++++ INPUT RECORDS

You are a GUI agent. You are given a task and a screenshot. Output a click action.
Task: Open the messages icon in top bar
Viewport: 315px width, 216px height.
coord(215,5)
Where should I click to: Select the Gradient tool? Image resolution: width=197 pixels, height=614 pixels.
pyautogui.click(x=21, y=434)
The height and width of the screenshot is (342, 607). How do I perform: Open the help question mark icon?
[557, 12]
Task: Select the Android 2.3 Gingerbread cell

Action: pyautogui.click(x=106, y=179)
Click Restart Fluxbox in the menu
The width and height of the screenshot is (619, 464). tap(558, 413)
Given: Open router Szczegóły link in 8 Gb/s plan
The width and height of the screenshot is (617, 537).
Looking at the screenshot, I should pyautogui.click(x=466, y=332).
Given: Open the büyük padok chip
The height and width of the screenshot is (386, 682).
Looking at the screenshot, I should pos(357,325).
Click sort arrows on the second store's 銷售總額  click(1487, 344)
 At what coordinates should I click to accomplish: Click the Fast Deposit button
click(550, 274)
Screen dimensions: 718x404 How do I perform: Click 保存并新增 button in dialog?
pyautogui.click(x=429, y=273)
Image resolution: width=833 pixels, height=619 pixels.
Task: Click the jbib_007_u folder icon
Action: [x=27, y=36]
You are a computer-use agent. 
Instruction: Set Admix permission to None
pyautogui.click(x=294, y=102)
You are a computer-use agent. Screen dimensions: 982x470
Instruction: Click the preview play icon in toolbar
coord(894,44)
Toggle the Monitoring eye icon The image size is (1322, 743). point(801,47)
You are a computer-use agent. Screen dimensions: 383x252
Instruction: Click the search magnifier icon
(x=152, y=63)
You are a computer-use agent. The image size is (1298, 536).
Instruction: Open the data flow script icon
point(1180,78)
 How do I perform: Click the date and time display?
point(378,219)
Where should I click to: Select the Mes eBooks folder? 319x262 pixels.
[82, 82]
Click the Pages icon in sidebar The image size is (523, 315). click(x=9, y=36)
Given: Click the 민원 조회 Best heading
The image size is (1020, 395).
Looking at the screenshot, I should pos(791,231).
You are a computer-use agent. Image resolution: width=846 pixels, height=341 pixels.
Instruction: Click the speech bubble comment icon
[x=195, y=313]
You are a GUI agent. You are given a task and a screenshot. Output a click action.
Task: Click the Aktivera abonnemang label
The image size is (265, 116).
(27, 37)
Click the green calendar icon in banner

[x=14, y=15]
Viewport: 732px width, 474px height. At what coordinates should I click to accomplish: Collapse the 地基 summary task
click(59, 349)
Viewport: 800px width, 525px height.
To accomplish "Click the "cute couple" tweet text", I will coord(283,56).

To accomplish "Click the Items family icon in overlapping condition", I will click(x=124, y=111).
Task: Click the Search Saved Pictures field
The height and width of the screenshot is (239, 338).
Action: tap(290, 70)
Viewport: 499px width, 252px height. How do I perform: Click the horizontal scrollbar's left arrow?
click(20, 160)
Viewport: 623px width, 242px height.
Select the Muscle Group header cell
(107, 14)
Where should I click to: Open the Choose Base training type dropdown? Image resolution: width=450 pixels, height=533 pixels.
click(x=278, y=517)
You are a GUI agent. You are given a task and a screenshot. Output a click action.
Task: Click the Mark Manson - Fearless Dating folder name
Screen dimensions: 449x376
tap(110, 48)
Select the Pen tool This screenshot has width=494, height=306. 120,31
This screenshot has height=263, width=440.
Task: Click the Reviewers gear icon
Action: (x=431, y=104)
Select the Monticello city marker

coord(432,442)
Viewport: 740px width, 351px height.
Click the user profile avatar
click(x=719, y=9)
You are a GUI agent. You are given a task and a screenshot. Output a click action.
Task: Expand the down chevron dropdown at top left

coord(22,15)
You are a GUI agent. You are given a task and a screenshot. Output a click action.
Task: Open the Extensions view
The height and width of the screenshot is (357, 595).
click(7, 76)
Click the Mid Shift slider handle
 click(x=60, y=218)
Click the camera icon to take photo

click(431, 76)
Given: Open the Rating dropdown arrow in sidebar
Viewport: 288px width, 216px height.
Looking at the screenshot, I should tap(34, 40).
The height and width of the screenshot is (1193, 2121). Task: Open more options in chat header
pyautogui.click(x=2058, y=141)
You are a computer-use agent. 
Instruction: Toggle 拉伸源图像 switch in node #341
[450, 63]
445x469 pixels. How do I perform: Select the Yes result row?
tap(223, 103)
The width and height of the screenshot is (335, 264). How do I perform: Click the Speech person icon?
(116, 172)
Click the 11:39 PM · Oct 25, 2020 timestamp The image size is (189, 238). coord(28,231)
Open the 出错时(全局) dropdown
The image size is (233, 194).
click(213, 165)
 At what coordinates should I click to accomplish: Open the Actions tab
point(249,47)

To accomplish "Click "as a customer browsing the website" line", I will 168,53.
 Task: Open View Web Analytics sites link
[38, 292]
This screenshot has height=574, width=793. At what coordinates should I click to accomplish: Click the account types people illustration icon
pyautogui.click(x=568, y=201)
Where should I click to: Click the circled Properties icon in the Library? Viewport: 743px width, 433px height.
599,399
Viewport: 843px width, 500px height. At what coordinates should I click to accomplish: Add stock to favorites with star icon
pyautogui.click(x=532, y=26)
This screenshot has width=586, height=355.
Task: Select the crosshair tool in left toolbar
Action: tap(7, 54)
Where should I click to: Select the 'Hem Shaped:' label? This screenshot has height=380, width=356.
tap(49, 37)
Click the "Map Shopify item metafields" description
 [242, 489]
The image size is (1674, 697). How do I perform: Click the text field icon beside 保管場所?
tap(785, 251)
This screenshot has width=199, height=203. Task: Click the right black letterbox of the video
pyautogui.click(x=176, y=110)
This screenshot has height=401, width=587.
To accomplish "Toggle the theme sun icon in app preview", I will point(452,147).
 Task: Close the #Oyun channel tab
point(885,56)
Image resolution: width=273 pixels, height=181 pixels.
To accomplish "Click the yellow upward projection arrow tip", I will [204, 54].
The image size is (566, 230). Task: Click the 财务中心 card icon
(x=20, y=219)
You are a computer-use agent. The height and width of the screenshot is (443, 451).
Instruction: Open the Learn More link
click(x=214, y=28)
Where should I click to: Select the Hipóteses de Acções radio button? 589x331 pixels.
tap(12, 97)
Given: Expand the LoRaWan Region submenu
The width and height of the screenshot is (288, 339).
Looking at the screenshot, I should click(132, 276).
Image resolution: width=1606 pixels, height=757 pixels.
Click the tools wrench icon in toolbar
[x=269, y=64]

++++++++

Nothing but the lines from the one with "At what coordinates should I click to accomplish: Open" through the last line of the records above should be retyped, and those word for word.

__EXERCISE ANSWER__:
 At what coordinates should I click to accomplish: Open the Actions tab
point(249,47)

To accomplish "Click "as a customer browsing the website" line", I will 168,53.
 Task: Open View Web Analytics sites link
[38, 292]
This screenshot has height=574, width=793. At what coordinates should I click to accomplish: Click the account types people illustration icon
pyautogui.click(x=568, y=201)
Where should I click to: Click the circled Properties icon in the Library? Viewport: 743px width, 433px height.
599,399
Viewport: 843px width, 500px height. At what coordinates should I click to accomplish: Add stock to favorites with star icon
pyautogui.click(x=532, y=26)
This screenshot has width=586, height=355.
Task: Select the crosshair tool in left toolbar
Action: tap(7, 54)
Where should I click to: Select the 'Hem Shaped:' label? This screenshot has height=380, width=356.
tap(49, 37)
Click the "Map Shopify item metafields" description
 [242, 489]
The image size is (1674, 697). How do I perform: Click the text field icon beside 保管場所?
tap(785, 251)
This screenshot has width=199, height=203. Task: Click the right black letterbox of the video
pyautogui.click(x=176, y=110)
This screenshot has height=401, width=587.
To accomplish "Toggle the theme sun icon in app preview", I will point(452,147).
 Task: Close the #Oyun channel tab
point(885,56)
Image resolution: width=273 pixels, height=181 pixels.
To accomplish "Click the yellow upward projection arrow tip", I will [204, 54].
The image size is (566, 230). Task: Click the 财务中心 card icon
(x=20, y=219)
You are a computer-use agent. The height and width of the screenshot is (443, 451).
Instruction: Open the Learn More link
click(x=214, y=28)
Where should I click to: Select the Hipóteses de Acções radio button? 589x331 pixels.
tap(12, 97)
Given: Expand the LoRaWan Region submenu
The width and height of the screenshot is (288, 339).
Looking at the screenshot, I should click(132, 276).
Image resolution: width=1606 pixels, height=757 pixels.
Click the tools wrench icon in toolbar
[x=269, y=64]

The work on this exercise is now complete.